Another plea to CJ

10 Apr 2018


ONCE upon a time, there was an amenity plot assigned as a playground to a school in a central part of Karachi. Then, one day, the government of Pakistan took it over and handed it to the defence ministry, then the plot was sub-leased for commercial use, prompting the late Ardeshir Cowasjee to direct ‘A plea to the Lord Chief Justice’ in this newspaper on June 14, 2009.

Lo and behold, the then lord chief justice took note; the case was brought to court, a bench constituted, and a judgement pronounced on Oct 20, 2009, with the leading opinion by then justice Jawwad S. Khawaja. What follows from court documents is a summary of this astounding land grab and an update of its status following the judgement.

According to concerned citizens, the five-acre plot in Jamshed Town was transferred by the government of Pakistan to the City District Government Karachi on Aug 12, 1976, for the Lines Area Redevelopment Project, and designated in the master plan as an amenity plot to be used as playground. It was subsequently claimed by the government that while contiguous land was indeed transferred to CDGK, this particular plot was excluded and remained part of the Karachi Cantonment.

Is suo motu action an exercise in futility?
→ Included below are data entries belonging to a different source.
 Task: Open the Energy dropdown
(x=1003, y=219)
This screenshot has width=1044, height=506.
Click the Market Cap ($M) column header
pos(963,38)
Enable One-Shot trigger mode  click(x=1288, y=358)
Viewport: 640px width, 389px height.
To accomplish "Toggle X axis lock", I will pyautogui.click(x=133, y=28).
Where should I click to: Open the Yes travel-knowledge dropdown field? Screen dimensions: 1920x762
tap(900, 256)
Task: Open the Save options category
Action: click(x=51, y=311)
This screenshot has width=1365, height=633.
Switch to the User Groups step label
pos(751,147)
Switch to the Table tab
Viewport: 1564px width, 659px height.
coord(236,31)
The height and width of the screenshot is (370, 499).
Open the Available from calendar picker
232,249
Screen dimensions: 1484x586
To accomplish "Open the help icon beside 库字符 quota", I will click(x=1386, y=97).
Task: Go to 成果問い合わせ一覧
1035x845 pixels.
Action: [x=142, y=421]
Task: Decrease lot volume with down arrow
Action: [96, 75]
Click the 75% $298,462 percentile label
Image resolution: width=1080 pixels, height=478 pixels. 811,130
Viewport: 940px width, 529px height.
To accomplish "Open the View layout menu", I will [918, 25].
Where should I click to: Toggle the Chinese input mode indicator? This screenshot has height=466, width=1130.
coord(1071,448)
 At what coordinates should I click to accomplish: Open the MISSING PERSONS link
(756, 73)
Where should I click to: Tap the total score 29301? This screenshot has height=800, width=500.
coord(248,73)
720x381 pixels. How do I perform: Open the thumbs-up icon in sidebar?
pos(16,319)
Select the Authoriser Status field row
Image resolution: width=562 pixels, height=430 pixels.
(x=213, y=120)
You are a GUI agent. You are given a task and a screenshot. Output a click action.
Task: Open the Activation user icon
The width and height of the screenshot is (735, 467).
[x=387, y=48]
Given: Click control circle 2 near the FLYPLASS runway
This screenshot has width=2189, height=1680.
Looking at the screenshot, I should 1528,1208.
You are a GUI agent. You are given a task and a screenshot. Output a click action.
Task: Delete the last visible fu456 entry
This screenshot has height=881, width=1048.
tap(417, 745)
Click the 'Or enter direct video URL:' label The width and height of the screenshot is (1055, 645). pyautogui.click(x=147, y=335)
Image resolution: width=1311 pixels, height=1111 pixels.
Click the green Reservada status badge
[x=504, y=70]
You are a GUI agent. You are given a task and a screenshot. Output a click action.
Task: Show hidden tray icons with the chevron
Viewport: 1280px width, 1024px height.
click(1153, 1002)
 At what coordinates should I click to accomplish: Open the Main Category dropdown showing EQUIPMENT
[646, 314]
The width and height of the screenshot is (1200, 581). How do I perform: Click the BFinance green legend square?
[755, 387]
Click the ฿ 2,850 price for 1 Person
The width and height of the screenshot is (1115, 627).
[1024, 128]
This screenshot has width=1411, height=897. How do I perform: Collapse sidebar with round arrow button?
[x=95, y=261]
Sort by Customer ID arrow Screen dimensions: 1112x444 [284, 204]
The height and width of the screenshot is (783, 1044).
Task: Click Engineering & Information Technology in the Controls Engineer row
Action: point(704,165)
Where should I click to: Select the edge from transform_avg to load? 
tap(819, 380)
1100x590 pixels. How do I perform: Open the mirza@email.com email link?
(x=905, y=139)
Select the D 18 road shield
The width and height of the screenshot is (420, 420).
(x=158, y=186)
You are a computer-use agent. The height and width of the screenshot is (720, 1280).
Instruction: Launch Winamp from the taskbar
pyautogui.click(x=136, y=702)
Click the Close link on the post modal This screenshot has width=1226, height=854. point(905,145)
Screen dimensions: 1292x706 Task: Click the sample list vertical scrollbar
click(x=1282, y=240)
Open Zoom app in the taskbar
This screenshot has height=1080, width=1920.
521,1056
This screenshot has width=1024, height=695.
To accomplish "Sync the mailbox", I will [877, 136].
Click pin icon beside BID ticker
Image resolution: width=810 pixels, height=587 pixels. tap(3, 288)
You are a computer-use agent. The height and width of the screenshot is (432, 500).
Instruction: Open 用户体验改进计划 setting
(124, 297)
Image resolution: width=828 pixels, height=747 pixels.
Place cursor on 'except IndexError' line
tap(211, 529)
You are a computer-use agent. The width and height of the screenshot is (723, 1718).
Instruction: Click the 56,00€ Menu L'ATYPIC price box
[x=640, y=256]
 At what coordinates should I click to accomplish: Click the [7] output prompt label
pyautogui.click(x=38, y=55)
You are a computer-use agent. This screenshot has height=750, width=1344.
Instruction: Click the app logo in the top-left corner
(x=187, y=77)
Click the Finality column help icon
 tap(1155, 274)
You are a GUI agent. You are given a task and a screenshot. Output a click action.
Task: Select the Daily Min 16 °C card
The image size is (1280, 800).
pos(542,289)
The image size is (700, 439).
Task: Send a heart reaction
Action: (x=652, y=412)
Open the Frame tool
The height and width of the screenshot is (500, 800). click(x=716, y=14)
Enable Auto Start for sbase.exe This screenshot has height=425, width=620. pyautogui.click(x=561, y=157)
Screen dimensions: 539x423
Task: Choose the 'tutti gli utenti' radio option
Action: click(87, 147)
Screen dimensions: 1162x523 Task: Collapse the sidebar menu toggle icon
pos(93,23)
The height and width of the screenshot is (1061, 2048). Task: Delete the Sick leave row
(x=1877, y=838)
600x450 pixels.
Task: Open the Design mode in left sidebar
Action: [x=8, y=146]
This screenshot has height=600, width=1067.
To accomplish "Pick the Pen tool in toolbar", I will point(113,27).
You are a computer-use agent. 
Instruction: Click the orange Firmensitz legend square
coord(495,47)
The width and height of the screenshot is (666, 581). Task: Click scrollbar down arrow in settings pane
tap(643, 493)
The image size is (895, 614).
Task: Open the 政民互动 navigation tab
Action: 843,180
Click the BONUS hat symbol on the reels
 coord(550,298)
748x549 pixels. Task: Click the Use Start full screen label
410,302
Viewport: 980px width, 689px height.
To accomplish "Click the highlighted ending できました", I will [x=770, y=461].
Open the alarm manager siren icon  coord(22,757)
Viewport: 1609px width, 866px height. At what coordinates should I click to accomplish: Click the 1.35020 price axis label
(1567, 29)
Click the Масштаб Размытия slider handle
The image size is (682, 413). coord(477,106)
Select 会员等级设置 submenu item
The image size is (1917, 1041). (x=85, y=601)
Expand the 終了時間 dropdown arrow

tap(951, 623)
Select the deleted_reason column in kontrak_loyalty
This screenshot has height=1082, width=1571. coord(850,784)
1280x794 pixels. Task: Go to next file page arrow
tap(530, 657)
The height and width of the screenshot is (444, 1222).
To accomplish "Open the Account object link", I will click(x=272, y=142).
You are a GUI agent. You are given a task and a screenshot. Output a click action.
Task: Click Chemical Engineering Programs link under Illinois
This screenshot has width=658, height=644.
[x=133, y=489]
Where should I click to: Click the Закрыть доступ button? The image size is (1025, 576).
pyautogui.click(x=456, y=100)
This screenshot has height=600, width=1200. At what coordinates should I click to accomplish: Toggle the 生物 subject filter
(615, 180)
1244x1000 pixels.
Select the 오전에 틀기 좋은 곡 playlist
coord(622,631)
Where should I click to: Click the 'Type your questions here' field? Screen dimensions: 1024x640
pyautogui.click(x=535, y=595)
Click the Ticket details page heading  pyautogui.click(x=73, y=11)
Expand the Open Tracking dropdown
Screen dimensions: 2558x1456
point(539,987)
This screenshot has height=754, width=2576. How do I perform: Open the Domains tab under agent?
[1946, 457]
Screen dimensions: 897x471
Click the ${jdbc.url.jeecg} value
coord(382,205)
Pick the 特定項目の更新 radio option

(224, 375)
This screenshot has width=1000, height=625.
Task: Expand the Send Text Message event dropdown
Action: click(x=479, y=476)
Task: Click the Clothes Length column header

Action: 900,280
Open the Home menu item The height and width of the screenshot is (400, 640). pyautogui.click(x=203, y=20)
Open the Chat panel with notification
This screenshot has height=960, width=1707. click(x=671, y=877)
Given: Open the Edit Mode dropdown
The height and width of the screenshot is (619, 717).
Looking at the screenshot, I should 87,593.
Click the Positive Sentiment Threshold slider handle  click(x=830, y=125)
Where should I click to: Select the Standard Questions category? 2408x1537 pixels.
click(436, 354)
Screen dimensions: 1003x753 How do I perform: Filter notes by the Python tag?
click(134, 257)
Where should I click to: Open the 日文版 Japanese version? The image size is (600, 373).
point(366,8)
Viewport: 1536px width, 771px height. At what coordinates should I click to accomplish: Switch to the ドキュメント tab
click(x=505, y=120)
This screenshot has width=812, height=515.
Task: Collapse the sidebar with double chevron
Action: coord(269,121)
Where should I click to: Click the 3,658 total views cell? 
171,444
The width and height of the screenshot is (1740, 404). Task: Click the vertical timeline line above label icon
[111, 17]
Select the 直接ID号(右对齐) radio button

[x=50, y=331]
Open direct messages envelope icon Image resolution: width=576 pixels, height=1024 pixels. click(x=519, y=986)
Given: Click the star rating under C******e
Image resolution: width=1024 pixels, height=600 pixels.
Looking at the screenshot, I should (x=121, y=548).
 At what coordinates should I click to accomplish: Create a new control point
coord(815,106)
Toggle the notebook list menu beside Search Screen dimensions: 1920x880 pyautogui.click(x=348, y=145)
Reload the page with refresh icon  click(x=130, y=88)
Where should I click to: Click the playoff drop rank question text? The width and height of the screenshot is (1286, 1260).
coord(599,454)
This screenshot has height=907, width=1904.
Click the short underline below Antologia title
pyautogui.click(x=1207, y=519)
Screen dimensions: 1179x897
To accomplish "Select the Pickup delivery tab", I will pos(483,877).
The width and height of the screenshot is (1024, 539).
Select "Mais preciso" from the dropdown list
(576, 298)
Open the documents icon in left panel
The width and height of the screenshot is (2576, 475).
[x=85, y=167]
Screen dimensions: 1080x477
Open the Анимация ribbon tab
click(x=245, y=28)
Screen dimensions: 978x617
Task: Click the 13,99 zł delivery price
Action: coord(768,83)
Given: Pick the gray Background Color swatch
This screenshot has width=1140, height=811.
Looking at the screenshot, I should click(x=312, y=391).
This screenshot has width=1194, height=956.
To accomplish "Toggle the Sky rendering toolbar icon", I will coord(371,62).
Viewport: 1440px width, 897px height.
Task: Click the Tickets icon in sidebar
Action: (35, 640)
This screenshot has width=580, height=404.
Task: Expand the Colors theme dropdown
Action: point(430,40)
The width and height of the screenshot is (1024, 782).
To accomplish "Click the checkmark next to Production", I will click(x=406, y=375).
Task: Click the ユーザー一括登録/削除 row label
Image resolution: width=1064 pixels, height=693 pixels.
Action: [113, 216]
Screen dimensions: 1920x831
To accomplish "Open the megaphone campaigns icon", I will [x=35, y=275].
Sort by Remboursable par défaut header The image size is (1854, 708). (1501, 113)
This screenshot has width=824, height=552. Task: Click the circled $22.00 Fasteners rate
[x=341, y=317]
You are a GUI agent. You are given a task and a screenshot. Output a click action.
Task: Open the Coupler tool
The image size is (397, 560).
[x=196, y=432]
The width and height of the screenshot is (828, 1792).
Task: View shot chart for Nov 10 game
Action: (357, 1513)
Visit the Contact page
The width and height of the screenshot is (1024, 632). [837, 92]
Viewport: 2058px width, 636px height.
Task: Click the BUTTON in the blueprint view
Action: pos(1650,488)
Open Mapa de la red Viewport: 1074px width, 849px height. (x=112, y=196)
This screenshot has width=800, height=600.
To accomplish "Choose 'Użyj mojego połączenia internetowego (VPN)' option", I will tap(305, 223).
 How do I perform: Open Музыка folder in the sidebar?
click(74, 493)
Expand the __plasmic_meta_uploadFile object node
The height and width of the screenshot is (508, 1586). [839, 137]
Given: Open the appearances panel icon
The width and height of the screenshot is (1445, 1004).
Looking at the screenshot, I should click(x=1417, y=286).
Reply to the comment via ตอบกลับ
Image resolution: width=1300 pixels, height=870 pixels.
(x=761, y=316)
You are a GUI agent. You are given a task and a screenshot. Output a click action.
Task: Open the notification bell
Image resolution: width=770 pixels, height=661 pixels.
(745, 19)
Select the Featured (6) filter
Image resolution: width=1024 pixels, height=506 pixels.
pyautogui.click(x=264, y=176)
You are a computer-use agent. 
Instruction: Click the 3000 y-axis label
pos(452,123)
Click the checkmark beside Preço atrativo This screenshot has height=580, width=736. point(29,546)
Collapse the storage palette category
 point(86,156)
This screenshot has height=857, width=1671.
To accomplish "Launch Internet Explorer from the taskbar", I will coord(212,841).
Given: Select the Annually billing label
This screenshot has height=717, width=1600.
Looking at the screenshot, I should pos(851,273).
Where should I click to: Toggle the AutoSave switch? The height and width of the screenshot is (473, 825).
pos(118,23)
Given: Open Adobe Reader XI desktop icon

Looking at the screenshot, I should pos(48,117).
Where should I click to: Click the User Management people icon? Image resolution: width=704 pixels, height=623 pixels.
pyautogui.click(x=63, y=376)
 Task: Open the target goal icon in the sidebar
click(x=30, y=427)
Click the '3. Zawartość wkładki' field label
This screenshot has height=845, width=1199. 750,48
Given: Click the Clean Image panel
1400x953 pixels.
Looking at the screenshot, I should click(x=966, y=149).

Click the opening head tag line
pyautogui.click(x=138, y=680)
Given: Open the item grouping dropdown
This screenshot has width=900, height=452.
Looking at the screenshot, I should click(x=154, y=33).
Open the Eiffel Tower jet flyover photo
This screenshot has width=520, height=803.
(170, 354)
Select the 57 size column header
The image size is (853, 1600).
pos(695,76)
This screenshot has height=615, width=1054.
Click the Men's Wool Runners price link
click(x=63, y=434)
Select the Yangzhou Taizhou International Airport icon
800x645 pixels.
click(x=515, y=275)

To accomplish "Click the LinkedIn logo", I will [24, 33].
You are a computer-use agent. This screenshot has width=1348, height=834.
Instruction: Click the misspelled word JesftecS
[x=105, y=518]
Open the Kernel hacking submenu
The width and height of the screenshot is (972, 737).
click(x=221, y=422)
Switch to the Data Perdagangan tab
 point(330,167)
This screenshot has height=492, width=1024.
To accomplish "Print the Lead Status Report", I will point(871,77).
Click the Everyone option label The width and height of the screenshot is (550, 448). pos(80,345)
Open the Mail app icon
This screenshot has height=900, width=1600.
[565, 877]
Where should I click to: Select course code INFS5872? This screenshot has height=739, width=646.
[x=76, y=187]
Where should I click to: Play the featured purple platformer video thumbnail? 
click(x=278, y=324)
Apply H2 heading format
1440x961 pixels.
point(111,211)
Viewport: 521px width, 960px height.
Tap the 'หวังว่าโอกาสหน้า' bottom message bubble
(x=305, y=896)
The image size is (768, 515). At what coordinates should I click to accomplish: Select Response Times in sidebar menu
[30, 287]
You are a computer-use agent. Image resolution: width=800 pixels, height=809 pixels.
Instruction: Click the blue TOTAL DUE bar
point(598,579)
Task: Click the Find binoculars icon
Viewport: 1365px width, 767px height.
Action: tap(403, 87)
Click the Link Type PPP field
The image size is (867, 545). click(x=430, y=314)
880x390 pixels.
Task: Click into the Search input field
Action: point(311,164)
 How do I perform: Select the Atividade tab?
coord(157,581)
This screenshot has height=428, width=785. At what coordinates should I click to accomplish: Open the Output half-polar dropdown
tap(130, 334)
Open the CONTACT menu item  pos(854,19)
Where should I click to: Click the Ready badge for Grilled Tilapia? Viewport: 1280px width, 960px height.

Following this reclamation, on Dec 19, 2002, then military ruler Gen Pervez Musharraf granted a 90-year lease on the plot to the Army Welfare Trust at the nominal annual rent of Rs6,020. The court noted that, contrary to its name that suggests some institutional affiliation with the Pakistan Army, the AWT was registered as an NGO — a private society, under the Societies Registration Act, 1860. It was, however, a fact that Musharraf was at the time the ex-officio patron of the AWT in his capacity as chief of army staff.

On July 31, 2006, the AWT in turn transferred the land to a private party (Makro-Habib Pakistan Ltd) by way of a sub-lease for an initial term of 30 years, receiving an advance rent of Rs100,000,000 based on a variable annual amount of at least Rs17,500,000 and a maximum equivalent to one per cent of the annual turnover of Makro-Habib, which was initially incorporated as a joint venture between the Dutch multinational SHV and the Pakistani corporate group House of Habib. SHV held 70pc of the equity in the venture, but later divested its share to the House of Habib with permission to use the ‘Makro’ brand name. After the execution of the sub-lease, Makro-Habib constructed a wholesale centre on the plot.

Following a meticulous examination of the argument advanced by the government, AWT, and Makro-Habib that the playground was not transferred to CDGK, the Supreme Court concluded it was “wholly untenable.” Based on the finding that the land was not the property of the defence ministry, both its lease of the land to AWT and the subsequent sub-lease to Makro-Habib were declared null and void. Makro-Habib was allowed “three months from the date of the judgement, to remove its structures and installations from the playground, restore it to the same condition as existed on the date of the sub-lease and hand over its vacant possession to the CDGK”.

The apex court was also “led to the inescapable conclusion that government land was virtually thrown away at great financial loss to the government and in utter disregard of the CLA [Cantonment Land Administration] Rules”.

In addition, the Supreme Court referred specifically to a paragraph in a defence ministry summary for the chief executive dated Sept 20, 2002, which read: “Since [CLA] Rules do not permit leasing out defence land free of cost, MoD [defence ministry] supports payment of nominal premium and rent by AWT, being a welfare organisation.” With reference to this paragraph, the court observed: “We have also noted the cynical play with the CLA Rules” and that the document “presents a damning indictment of dictatorial one-man rule”.

The aggrieved parties filed a review petition against the decision, which was dismissed by the Supreme Court on Aug 27, 2015. But even after dismissal of the review petition, the orders of the court remain outstanding. The Makro-Habib structure continues to stand, although without transacting any business. The result is a lose-lose proposition in which a valuable property is fulfilling neither its original nor its engineered purpose.

This unsatisfactory outcome prompts the following questions: how is it possible that a judgement of Pakistan’s apex court can remain unimplemented for nine years? What is the recourse for citizens if its judgements can be stonewalled even after the dismissal of review petitions? Why does it not have the powers to have its judgements implemented?

These are important questions and deserving of another plea to the lord chief justice: please take suo motu notice of why judgements on prior suo motu notices cannot be implemented. And, if they cannot, please explain why the practice deserves to continue in the future.

The writer was the dean of the School of Humanities and Social Sciences at Lums.